Desempenho do ovo em outubro e nos 10 primeiros meses de 2020
Finalmente, após cinco sucessivos meses de retrocesso, o preço dos ovos deu sinais de reversão. Mas foi um sinal tênue, que apenas realocou o valor nominal do produto para o maior patamar do período junho/outubro, pois o valor nominal registrado no mês passado permaneceu aquém do alcançado no quadrimestre fevereiro/maio deste ano.
Havia boas expectativas em relação ao desempenho de outubro e, sob esse aspecto, o início do mês foi animador, pois em apenas 10 dias o produto obteve valorização próxima de 25%. Mas a partir daí os negócios se desenrolaram bem mais lentamente do que o esperado. E, mal iniciada a segunda quinzena, os preços passaram a retroceder, só voltando a reagir nos últimos dias do mês. Ainda assim, porque o setor retomou o descarte de poedeiras mais velhas e/ou menos produtivas.

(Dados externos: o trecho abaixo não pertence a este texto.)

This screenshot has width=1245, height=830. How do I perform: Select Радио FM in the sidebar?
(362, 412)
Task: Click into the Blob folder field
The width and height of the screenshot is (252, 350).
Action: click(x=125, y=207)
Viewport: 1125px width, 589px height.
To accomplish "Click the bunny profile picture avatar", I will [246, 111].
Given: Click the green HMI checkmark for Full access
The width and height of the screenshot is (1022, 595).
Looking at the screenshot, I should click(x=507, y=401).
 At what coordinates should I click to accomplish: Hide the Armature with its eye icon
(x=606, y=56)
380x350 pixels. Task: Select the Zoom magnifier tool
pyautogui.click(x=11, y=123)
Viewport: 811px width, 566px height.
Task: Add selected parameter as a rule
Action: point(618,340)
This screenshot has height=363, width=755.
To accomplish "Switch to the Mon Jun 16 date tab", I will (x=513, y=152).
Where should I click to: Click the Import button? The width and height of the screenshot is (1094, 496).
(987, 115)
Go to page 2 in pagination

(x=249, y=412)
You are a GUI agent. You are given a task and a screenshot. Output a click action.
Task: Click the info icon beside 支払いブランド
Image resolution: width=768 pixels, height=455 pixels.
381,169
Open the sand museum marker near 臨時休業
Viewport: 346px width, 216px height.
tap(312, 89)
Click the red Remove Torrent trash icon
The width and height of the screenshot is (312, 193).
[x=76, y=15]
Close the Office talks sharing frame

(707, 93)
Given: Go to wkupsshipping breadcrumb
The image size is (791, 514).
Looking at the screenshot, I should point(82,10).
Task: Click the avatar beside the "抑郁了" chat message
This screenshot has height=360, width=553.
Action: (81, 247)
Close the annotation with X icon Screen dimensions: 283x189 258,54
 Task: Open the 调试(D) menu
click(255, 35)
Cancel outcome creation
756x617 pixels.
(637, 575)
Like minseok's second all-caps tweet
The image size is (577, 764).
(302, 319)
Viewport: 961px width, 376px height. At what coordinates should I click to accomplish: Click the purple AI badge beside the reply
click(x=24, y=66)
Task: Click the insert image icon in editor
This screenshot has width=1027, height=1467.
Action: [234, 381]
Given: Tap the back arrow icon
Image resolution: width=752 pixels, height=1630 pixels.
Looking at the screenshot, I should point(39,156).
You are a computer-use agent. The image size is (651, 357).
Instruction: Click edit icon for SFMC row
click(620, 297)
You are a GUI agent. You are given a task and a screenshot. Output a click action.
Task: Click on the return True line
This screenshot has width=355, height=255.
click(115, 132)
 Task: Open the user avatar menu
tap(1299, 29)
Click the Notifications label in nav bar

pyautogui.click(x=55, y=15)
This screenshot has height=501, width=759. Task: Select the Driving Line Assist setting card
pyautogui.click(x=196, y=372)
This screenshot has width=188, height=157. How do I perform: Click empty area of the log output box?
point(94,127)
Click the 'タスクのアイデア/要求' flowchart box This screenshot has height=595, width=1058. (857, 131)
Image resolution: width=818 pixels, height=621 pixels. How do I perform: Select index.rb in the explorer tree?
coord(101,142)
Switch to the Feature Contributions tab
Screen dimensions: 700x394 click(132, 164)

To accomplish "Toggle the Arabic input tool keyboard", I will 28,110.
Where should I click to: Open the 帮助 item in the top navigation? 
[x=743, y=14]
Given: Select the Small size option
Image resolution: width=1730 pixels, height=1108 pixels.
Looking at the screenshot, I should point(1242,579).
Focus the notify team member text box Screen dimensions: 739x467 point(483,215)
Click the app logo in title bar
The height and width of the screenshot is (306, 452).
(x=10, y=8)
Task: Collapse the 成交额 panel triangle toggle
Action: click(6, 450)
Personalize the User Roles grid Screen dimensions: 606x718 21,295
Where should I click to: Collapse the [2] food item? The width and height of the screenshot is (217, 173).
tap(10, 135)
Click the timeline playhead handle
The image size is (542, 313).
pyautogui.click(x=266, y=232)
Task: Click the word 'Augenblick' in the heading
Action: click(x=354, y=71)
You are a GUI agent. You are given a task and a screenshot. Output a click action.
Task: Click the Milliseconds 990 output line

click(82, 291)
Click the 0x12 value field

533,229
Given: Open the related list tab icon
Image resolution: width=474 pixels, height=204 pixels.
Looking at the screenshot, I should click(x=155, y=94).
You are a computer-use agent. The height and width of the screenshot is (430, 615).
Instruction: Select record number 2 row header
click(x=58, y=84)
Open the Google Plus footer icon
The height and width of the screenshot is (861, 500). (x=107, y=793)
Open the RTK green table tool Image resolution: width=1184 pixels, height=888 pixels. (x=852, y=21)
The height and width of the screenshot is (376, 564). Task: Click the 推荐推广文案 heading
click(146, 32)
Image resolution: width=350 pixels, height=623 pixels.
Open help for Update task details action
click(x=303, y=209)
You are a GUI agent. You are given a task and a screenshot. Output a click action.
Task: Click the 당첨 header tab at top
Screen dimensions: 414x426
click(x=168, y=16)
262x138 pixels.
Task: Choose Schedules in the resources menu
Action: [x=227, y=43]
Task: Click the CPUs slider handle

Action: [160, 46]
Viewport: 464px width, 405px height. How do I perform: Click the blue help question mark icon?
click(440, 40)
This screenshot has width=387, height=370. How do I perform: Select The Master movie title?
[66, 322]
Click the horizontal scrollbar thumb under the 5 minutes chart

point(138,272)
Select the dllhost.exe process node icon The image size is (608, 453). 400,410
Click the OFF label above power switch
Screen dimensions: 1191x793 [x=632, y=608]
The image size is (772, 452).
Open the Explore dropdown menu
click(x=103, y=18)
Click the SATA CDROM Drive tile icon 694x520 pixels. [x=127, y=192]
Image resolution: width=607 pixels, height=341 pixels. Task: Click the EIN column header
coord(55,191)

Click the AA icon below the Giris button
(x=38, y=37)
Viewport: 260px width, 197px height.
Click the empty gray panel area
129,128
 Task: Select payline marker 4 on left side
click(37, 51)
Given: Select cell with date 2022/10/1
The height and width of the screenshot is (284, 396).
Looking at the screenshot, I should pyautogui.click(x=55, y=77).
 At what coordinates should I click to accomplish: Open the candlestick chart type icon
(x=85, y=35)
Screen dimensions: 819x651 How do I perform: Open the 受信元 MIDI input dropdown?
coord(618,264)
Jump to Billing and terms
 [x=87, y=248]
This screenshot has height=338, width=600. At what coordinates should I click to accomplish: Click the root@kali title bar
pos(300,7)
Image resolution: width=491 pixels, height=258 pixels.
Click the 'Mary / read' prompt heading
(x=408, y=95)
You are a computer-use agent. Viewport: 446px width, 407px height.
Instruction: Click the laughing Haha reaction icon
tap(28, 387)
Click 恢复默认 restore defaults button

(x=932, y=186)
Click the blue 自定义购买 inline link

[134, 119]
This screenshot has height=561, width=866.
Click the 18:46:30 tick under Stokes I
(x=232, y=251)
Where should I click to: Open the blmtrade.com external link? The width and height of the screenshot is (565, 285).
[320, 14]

Na medida em que proporciona melhor adequação da oferta a um mercado consumidor claramente recessivo, essa ação cria novas possibilidades para novembro corrente, pois o mês está sendo aberto com um valor inicial correspondente à melhor cotação do corrente semestre.
Dessa forma, considerando que em outubro a variação entre o primeiro e o último dia do mês superou os 30%, não será difícil em novembro corrente chegar-se, novamente, àqueles R$100,00/caixa alcançados no bimestre março/abril deste ano.
Por ora, como aponta o gráfico abaixo, à esquerda, o setor se encontra distante desse valor. Pois embora o preço médio de outubro tenha aumentado pouco mais de 15% em relação ao mesmo mês de 2019, a variação em relação ao mês anterior mal alcança os 14%.
É interessante observar que, graças à recuperação obtida em outubro, o preço médio registrado nos 10 primeiros meses de 2020 apresenta valorização de 23% sobre idêntico período do ano anterior, resultado que deixa a impressão de que, apesar de todos os pesares, o setor continua caminhando bem.
Notar, porém, que esse ganho tem como base, apenas, o desempenho alcançado entre fevereiro e maio, período em que a valorização anual esteve próxima dos 40%. Já nos cinco meses decorridos entre junho e outubro o incremento de preço em relação a idêntico período anterior não chega a 10%, permanecendo insuficiente para cobrir o aumento de custos enfrentado.